The sommelier at a tasting in the French village of Châteauneuf-du-Pape recommended that we drive to a tiny fishing hamlet called Mèze. It was a three-hour trip in a direction opposite that which we were headed the following day, but the Frenchman raved about the oysters. The best! The finest in the world! He said they were so wonderful that after these, we would be unable to consume other, inferior oysters.

The next morning, we left Avignon and headed south to our oyster city of dreams. We sang along to the Backstreet Boys and Journey, REO Speedwagon and Britney Spears. We cruised past villages with names we couldn’t pronounce, headed further and further south, considered driving to Spain as it was closer than our actual final destination, and finally after three hours of driving, we found Mèze.

If we had been expecting something quaint and storybook like, we were mistaken. While it was, in fact, a fishing village, it was simply that, with no added romance. There were hair salons and dirty cars, cheap restaurants and crumbling paint. This was not a tourist town. At all.

We pulled over and did a desperate Google search of oyster restaurants on the French version of the site, as the English version yielded precisely nothing. The man who had recommended the city of Mèze for the oysters, unfortunately had not given us the name of a specific restaurant when we asked. He had instead shrugged in a way that is characteristically French, spread his arms out expansively and shook his head. “Anywhere,” he had said. Except when one really considers the word “anywhere,” it immediately becomes apparent that this is in no way helpful when giving directions. My husband was undeterred, however, and the moment I uttered the beginnings of a restaurant name, he was already plugging it into the GPS and driving toward it.

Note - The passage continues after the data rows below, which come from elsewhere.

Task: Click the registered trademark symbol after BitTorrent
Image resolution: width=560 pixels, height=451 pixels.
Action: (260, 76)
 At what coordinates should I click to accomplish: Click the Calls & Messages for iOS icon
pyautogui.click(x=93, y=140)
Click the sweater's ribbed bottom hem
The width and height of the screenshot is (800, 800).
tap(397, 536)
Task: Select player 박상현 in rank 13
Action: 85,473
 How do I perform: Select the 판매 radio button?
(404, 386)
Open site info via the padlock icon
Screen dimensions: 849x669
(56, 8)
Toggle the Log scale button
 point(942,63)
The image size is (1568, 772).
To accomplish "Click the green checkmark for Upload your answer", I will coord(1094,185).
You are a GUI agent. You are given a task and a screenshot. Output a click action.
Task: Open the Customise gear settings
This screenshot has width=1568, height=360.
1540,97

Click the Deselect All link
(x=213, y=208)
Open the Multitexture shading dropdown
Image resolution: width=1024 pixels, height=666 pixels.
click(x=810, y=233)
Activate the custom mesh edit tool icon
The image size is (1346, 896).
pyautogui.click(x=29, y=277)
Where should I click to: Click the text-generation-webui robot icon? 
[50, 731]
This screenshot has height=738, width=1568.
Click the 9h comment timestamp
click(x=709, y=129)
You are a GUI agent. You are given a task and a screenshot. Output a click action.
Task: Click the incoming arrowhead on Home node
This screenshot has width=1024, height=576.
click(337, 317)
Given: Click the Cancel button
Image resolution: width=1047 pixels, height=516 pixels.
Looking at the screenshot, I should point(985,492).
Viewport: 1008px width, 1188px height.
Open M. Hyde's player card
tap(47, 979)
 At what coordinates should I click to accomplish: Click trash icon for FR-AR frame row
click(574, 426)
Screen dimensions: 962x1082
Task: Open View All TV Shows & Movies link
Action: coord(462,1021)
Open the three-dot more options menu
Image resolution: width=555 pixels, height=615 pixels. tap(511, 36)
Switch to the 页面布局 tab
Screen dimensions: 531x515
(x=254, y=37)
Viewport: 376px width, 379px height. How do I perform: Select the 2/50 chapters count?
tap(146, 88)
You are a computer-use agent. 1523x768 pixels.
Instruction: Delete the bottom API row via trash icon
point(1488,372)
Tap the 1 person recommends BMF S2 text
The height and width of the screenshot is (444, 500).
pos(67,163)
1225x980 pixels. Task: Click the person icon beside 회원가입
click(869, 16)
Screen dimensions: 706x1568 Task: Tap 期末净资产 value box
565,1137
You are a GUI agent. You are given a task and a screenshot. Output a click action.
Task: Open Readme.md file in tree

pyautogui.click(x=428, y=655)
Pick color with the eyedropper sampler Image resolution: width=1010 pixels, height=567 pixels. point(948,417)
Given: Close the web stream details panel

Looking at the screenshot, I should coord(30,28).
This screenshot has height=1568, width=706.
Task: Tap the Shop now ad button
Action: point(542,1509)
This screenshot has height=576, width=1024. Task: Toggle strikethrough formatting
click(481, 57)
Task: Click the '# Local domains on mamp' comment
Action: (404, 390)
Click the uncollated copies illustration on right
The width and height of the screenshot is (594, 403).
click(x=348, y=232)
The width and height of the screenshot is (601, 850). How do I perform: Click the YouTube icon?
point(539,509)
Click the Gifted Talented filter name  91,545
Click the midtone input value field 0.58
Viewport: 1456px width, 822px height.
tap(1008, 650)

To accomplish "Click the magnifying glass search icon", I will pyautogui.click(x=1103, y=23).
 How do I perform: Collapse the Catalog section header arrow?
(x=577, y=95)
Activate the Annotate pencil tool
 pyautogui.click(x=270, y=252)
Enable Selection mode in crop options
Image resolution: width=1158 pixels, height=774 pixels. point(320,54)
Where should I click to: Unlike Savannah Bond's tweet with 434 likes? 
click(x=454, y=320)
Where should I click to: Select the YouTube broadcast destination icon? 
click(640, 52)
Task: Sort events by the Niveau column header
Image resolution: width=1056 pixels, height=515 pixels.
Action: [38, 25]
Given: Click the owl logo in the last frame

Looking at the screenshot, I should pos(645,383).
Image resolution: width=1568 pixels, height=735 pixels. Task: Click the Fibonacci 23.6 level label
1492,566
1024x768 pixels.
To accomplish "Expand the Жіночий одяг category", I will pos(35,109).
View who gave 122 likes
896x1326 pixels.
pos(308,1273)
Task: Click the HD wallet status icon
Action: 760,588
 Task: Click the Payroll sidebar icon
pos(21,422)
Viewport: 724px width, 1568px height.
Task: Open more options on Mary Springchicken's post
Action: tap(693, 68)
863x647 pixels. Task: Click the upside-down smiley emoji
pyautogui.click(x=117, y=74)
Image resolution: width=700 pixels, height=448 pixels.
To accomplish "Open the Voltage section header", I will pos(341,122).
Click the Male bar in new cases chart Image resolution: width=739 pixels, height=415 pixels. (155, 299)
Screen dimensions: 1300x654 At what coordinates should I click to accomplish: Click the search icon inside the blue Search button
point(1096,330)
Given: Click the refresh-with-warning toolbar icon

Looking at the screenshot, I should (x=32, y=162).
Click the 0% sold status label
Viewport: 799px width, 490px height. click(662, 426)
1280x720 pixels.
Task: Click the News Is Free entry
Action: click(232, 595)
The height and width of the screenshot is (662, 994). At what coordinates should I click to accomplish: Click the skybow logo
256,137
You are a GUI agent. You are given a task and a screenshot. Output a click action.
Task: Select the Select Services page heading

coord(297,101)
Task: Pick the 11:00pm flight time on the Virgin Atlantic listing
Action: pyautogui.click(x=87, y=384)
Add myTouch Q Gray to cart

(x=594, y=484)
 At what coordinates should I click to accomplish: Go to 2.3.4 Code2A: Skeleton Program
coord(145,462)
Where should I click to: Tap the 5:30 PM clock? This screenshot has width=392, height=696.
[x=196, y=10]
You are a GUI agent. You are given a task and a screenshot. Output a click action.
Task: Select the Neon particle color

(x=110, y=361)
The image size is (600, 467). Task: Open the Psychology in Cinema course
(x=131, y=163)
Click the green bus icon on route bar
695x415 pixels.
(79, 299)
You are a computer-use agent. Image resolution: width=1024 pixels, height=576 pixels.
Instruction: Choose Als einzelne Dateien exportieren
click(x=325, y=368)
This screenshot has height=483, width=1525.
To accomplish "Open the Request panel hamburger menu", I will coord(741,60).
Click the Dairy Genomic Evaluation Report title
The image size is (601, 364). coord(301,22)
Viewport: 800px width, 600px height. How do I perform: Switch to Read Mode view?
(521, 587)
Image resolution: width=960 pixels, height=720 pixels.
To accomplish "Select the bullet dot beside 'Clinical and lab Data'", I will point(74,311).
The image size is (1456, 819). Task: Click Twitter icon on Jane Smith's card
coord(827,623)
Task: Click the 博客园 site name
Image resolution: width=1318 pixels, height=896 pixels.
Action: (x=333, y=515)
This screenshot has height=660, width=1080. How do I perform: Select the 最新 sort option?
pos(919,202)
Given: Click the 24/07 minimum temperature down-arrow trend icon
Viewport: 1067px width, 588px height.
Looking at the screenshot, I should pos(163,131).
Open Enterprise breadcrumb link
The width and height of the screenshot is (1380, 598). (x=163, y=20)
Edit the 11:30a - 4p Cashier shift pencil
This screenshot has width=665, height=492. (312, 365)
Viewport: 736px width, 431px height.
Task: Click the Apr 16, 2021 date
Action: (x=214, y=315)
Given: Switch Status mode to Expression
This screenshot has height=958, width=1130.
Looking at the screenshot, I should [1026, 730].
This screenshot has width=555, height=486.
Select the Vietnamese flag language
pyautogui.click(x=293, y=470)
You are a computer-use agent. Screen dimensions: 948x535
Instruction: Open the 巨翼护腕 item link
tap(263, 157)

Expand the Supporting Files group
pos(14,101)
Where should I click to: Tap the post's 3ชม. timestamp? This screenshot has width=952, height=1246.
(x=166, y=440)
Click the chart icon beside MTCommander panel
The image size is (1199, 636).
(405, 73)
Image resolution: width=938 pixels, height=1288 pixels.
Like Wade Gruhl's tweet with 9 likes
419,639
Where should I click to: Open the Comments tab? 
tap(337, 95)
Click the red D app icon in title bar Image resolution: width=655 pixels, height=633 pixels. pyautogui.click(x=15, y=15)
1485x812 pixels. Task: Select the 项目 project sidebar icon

It was up the road from the middle of the town, and nothing special to look at – small and unremarkable. We parked the car precariously in a place that was both a parking lot and not a parking lot at the same time, more of a gravel area near the road where other vehicles were haphazardly left. We walked in, and realized immediately that no one spoke English; that it was possible no one had ever spoken English in this restaurant in the history of its operation. But we were hungry, and anxious, and we both loved oysters to distraction, so none of this seemed like a problem.

My husband forced me to order for us, since he has no French and I speak very good Spanish, and this somehow makes me a language expert in his opinion. I ordered water in a bottle, because I know how, and then ordered us 50 oysters and a crab.

At the time, this didn’t seem ridiculous. In retrospect, I’m appalled at my actions. In short order, the oysters arrived, and we ate every last one. Because they are Mediterranean oysters, raised in little oyster cribs, they are spectacularly salty. About six oysters in, I felt ill. After 23, I thought I might die. But, I finished my half.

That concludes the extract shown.